• [Your instructions]: Give the number of lines in the listing that contain the word "cell", and nothing besides.
━━━ Given records ━━━
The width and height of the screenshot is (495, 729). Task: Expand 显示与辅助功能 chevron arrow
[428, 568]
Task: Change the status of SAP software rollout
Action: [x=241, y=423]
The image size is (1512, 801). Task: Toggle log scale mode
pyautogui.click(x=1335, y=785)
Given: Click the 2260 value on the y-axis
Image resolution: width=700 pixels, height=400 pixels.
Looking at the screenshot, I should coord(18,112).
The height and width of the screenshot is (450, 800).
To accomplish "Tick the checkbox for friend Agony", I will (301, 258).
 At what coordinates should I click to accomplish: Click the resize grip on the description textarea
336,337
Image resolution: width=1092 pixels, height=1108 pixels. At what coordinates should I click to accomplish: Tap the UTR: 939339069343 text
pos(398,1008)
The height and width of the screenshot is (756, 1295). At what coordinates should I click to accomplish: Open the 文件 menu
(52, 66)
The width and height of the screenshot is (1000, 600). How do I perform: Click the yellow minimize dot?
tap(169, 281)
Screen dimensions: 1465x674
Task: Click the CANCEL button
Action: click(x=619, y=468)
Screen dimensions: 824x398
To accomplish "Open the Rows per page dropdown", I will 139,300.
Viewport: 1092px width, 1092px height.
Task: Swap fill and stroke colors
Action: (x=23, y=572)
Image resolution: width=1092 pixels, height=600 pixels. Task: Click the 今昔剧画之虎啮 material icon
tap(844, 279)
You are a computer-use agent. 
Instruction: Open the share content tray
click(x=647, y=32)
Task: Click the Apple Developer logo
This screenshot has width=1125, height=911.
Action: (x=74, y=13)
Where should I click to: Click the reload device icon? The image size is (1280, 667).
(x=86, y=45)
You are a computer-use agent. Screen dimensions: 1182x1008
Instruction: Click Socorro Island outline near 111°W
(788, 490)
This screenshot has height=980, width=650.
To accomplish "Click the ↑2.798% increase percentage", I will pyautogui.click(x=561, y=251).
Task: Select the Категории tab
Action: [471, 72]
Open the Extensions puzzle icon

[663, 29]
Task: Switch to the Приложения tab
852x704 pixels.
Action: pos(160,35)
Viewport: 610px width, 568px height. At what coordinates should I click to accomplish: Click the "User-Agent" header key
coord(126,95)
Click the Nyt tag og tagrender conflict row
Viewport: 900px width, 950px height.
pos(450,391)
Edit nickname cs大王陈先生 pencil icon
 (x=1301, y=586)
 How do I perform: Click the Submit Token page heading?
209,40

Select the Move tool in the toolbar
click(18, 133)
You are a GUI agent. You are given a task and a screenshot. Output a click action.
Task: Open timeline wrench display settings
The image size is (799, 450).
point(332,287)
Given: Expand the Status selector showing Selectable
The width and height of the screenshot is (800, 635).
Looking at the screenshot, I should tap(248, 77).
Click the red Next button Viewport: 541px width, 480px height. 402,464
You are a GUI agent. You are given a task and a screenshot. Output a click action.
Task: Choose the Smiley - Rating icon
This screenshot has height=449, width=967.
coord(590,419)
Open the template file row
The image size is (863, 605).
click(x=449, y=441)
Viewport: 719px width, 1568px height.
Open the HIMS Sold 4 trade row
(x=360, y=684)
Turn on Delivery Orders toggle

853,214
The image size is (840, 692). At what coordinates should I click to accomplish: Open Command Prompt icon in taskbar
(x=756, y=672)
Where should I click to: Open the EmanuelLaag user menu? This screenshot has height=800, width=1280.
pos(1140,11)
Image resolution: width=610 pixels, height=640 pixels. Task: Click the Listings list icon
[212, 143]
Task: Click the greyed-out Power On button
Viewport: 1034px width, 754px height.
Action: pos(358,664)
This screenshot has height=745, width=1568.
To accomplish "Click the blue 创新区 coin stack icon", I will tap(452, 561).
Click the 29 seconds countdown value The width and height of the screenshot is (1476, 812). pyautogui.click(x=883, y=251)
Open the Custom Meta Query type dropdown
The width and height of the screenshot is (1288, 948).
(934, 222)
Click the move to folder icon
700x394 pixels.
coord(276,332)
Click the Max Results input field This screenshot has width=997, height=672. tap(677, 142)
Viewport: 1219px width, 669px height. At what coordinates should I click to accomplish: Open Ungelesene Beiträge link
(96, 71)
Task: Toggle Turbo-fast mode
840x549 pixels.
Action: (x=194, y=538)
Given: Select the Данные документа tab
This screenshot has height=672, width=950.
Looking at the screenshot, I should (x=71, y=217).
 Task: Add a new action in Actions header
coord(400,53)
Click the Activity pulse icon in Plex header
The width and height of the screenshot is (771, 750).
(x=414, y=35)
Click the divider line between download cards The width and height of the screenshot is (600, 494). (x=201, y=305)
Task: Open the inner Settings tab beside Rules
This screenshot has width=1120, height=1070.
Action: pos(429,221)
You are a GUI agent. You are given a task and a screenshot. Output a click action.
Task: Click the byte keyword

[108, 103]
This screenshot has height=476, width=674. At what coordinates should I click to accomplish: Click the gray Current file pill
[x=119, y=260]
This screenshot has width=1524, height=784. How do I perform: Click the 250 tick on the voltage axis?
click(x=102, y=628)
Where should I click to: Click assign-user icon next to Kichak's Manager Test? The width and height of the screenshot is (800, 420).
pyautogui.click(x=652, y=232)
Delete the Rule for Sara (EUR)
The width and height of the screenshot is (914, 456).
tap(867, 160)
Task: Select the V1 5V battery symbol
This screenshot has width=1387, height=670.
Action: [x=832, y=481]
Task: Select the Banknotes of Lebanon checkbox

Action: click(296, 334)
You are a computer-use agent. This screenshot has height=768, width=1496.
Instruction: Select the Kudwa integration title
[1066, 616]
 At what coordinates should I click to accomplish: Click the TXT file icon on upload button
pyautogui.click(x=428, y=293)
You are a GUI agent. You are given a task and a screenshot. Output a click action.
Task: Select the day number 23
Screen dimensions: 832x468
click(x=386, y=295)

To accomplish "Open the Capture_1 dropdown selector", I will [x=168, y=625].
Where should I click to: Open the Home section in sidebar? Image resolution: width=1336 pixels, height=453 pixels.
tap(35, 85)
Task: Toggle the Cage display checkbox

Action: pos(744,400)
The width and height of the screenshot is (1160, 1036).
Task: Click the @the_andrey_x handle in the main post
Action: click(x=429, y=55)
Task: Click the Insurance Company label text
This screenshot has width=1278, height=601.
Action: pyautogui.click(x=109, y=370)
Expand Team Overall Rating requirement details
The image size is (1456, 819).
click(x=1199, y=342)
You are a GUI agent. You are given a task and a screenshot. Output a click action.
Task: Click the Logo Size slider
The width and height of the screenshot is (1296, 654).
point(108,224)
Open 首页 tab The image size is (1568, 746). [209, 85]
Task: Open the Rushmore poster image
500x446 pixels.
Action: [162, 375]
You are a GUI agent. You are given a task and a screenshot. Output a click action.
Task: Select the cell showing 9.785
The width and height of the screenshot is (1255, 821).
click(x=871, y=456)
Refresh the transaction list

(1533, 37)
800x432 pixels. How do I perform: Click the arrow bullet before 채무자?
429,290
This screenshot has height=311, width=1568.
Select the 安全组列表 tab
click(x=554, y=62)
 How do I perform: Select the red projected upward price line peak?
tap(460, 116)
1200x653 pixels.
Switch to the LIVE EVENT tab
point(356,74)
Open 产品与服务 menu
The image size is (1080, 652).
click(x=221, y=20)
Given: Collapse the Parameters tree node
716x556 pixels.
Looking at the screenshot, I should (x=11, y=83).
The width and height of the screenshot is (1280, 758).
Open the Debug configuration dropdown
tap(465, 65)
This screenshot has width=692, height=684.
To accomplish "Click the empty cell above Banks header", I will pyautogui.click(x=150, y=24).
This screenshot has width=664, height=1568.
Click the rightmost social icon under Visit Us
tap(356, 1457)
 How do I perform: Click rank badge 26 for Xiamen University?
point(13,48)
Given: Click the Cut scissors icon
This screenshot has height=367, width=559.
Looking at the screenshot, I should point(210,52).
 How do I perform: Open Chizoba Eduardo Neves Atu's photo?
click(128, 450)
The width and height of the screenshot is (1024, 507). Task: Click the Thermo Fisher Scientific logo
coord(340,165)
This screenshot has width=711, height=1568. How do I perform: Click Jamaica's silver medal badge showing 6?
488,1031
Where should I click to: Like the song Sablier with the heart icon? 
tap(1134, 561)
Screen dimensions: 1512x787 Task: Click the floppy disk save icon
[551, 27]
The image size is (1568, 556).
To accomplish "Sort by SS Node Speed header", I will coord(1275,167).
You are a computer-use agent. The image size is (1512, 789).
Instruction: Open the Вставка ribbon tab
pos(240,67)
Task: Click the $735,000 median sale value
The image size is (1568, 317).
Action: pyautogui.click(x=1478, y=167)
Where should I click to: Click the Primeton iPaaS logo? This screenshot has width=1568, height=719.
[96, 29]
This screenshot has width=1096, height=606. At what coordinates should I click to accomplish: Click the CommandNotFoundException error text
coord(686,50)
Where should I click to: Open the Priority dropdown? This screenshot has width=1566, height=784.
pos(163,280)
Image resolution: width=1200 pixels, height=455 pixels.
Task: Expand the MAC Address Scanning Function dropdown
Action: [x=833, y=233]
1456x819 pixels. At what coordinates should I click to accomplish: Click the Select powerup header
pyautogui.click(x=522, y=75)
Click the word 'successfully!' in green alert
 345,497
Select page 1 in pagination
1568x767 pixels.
━━━
• [Written solution]: 2